NAME

INSTALL - [documentation] How to install CuiTools


SYNOPSIS

 perl Makefile.PL
 make
 make test
 make install


DESCRIPTION

Prerequisites

CuiTools REQUIRES that the following software and data set to be download and installed. Now having stated that the following is required if you would like to run all the programs in CuiTools. If you are only interested in running the supervised or unsupervised portions of CuiTools, I have annotated which software and data is needed for each of them.

More details on how to obtain and install appear below.

--Programming Languages

  - Required for both unsupervised and supervised disambiguation
    Perl (version 5.8.5 or better)
  - Required for unsupervised-disambiguate.pl
    Perl Data Language (version 2.4.1 or better)

--CPAN modules

  - Required for unsupervised and supervised disambiguation
    Text::NSP (version 1.01 or better)
  - Required for supervised-disambiguate.pl
    LWP::Simple
    Config::Simple
  - Required for unsupervised-disambiguate.pl
    Math::SparseVector;
    Math::SparseMatrix;
    UMLS::Interface

--Additional Packages

  - Required for unsupervised-disambiguate.pl
    MetaMap package
  - Required for supervised-disambiguate.pl
    WEKA Data-mining package 
                     
--Data (Optional)
  - Not required at all 
    NLM-WSD data set (PMID Version)
    Senseval data

Remember there are ENVIRONMENT VARIABLES that need to be set for these packages. Remember to set the following ones:

    1. CUITOOLSHOME
    2. WEKAHOME
    3. METAMAP_PATH
    4. NLMWSDHOME

For example:

  # in cshell
  setenv CUITOOLSHOME /home/btmcinnes/CuiTools
  # in bash
  export CUITOOLSHOME=/home/btmcinnes/CuiTools

This can be added to your .cshrc or .bashrc file

Installing

If you have the super-user access, then you can install CuiTools into system directories via : perl Makefile.PL make make install make clean

The exact location of where CuiTools will be installed depends on your system configuration. A message will be printed out after make install telling your exactly where it was installed.
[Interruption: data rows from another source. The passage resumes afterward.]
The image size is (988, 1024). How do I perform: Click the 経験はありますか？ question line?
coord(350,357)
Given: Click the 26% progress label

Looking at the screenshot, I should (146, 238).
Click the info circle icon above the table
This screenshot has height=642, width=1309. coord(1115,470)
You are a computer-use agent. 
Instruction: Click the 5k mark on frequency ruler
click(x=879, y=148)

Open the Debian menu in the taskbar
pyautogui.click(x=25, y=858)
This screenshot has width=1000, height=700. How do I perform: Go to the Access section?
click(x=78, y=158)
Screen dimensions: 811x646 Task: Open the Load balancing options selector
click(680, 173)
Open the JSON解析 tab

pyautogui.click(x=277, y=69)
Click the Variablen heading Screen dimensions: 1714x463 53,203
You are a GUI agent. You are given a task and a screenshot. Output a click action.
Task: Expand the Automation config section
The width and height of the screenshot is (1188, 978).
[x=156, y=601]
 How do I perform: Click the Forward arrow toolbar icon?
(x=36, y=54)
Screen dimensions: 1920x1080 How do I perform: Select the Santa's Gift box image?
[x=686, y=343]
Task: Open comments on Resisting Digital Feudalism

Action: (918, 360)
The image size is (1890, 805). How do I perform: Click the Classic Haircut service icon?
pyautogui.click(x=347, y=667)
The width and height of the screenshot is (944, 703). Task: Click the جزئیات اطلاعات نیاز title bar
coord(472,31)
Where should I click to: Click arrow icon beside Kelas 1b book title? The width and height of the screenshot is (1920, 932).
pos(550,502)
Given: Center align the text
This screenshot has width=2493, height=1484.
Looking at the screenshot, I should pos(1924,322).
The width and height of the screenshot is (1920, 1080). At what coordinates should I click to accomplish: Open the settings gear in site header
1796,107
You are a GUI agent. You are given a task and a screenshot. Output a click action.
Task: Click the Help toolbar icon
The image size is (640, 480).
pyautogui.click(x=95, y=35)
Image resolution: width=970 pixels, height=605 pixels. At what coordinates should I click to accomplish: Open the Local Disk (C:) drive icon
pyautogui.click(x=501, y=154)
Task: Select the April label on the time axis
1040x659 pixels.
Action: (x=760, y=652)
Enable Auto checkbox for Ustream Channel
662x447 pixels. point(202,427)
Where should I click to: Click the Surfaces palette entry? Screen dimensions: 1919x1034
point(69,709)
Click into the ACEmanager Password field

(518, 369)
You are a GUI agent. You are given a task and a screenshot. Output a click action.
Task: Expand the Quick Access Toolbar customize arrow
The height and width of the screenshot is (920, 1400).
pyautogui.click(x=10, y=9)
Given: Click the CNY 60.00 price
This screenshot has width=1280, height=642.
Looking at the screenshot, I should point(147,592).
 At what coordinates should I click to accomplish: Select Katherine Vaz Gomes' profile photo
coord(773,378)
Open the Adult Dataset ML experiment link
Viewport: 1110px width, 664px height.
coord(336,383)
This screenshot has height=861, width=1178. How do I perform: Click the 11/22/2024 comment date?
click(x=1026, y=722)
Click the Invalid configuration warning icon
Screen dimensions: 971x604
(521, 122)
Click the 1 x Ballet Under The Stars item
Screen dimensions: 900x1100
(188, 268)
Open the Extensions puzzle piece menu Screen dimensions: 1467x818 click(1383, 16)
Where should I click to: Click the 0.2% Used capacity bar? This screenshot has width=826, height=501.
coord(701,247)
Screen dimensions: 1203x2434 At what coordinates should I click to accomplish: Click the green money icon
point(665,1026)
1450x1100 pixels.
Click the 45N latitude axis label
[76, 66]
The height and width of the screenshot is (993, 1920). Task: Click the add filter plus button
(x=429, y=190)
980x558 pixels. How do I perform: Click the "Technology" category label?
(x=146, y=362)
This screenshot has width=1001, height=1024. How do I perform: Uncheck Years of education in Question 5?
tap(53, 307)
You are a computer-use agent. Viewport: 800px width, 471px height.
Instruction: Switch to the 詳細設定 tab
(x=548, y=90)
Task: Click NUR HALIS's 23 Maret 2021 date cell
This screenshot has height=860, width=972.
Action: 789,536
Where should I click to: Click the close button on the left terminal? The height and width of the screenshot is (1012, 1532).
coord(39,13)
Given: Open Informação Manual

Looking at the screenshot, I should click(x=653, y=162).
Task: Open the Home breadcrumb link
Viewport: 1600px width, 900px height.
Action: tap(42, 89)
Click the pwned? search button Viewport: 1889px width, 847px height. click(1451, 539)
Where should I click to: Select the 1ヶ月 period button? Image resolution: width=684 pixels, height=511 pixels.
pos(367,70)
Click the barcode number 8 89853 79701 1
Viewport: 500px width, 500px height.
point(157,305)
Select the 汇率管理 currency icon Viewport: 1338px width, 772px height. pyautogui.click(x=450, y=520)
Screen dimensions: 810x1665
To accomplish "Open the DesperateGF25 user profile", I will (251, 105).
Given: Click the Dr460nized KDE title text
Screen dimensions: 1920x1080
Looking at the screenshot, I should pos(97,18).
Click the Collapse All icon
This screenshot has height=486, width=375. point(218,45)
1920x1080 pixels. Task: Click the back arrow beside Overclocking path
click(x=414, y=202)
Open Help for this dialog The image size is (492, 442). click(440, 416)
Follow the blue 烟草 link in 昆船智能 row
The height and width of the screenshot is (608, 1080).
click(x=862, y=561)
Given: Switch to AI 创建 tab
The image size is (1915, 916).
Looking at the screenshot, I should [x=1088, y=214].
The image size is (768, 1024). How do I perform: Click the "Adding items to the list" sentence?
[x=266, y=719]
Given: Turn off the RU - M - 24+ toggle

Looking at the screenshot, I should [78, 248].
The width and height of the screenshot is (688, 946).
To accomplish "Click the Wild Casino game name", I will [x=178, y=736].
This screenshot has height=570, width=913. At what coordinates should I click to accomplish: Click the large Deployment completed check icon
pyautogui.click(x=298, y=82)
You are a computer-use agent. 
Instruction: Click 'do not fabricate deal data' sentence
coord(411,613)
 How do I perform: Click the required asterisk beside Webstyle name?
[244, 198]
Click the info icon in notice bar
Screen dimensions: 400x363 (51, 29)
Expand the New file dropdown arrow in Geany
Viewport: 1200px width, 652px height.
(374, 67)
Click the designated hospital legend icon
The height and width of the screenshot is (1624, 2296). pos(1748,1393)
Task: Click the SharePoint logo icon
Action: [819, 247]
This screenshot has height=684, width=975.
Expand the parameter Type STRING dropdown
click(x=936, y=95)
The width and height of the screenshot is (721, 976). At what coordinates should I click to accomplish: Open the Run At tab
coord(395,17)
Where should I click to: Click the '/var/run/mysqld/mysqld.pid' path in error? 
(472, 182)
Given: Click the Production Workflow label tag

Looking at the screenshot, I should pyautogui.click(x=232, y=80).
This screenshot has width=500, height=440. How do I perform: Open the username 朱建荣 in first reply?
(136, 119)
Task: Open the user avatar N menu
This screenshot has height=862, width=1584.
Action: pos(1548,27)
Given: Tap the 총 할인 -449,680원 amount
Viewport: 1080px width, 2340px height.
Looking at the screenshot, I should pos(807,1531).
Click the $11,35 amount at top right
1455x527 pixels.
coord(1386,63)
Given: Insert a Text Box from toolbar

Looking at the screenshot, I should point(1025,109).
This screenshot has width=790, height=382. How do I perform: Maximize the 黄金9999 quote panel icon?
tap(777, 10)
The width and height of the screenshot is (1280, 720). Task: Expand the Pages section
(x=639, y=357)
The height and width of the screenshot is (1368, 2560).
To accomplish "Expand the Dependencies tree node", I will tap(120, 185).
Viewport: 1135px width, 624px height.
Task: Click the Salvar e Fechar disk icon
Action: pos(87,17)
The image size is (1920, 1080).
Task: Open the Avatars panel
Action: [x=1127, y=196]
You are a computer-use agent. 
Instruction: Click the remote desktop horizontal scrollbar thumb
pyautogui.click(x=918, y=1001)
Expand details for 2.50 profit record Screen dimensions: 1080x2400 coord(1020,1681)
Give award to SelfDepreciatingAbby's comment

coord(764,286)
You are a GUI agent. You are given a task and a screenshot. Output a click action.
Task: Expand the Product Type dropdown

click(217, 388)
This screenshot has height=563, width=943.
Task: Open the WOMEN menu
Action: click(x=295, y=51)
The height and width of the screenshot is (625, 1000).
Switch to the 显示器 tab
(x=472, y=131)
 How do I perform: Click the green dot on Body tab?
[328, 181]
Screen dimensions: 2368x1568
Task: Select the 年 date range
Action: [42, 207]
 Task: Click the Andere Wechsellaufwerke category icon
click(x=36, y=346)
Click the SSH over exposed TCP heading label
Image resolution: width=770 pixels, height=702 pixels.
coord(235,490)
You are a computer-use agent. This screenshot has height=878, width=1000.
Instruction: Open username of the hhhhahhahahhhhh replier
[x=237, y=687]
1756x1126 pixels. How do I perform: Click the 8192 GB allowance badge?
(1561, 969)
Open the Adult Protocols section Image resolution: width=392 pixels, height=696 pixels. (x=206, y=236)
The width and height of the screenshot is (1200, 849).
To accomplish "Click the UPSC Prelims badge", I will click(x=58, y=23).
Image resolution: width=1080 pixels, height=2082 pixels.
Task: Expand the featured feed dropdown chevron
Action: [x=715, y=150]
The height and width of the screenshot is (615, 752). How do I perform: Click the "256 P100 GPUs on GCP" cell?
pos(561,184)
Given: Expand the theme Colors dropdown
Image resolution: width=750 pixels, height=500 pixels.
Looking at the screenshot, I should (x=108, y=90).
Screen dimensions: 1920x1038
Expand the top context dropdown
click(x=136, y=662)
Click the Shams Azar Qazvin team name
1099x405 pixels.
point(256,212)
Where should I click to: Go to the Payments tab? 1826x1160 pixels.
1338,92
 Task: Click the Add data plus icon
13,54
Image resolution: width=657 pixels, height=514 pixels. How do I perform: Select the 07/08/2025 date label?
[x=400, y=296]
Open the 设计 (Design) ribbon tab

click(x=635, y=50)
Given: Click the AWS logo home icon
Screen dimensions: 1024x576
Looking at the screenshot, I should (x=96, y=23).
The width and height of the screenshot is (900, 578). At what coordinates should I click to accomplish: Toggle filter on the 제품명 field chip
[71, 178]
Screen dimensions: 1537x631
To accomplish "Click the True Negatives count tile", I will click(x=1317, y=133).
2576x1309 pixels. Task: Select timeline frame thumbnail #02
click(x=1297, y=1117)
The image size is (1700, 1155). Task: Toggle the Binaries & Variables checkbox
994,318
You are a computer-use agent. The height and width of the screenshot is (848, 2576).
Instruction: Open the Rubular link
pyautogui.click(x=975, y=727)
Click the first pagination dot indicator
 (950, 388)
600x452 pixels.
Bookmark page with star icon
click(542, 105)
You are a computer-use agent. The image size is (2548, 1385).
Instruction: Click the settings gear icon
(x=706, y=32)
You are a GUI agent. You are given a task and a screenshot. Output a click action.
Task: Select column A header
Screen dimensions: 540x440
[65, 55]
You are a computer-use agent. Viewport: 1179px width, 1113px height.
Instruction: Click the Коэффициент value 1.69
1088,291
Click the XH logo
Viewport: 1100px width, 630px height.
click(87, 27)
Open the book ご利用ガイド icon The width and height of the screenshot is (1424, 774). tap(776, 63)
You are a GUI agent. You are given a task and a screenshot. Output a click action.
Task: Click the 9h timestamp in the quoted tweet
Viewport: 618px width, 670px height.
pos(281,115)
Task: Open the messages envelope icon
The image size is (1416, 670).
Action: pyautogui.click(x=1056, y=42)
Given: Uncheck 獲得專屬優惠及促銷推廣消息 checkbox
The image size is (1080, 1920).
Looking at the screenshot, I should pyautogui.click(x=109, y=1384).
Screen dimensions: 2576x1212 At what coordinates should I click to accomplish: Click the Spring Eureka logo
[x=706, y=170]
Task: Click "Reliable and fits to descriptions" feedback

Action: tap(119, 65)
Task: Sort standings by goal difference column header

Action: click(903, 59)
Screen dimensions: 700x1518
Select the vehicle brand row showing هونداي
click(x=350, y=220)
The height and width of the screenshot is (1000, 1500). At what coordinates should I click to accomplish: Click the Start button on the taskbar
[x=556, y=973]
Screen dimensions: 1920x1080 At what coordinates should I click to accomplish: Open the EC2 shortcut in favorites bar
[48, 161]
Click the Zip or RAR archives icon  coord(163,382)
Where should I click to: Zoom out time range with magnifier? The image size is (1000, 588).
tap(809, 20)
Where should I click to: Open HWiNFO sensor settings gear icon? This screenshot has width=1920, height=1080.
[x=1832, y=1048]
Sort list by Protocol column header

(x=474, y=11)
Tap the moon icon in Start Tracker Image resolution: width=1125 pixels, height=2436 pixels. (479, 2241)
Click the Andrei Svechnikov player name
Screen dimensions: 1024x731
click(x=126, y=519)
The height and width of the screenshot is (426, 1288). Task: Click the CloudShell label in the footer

 You will often need root access/superuser privileges to run
make install. The module can also be installed locally. To do a local
install, you need to specify a PREFIX option when you run 'perl
Makefile.PL'. For example,
 perl Makefile.PL PREFIX=/home/btmcinnes

or

 perl Makefile.PL LIB=/home/btmcinnes/lib PREFIX=/home/btmcinnes

will install UMLS-Interface into /home/btmcinnes. The first method above will install the modules in /home/btmcinnes/lib/perl5/site_perl/5.8.3 (assuming you are using version 5.8.3 of Perl; otherwise, the directory will be slightly different). The second method will install the modules in /home/btmcinnes/lib. In either case the executable scripts will be installed in /home/btmcinnes/bin and the man pages will be installed in home/btmcinnes/share.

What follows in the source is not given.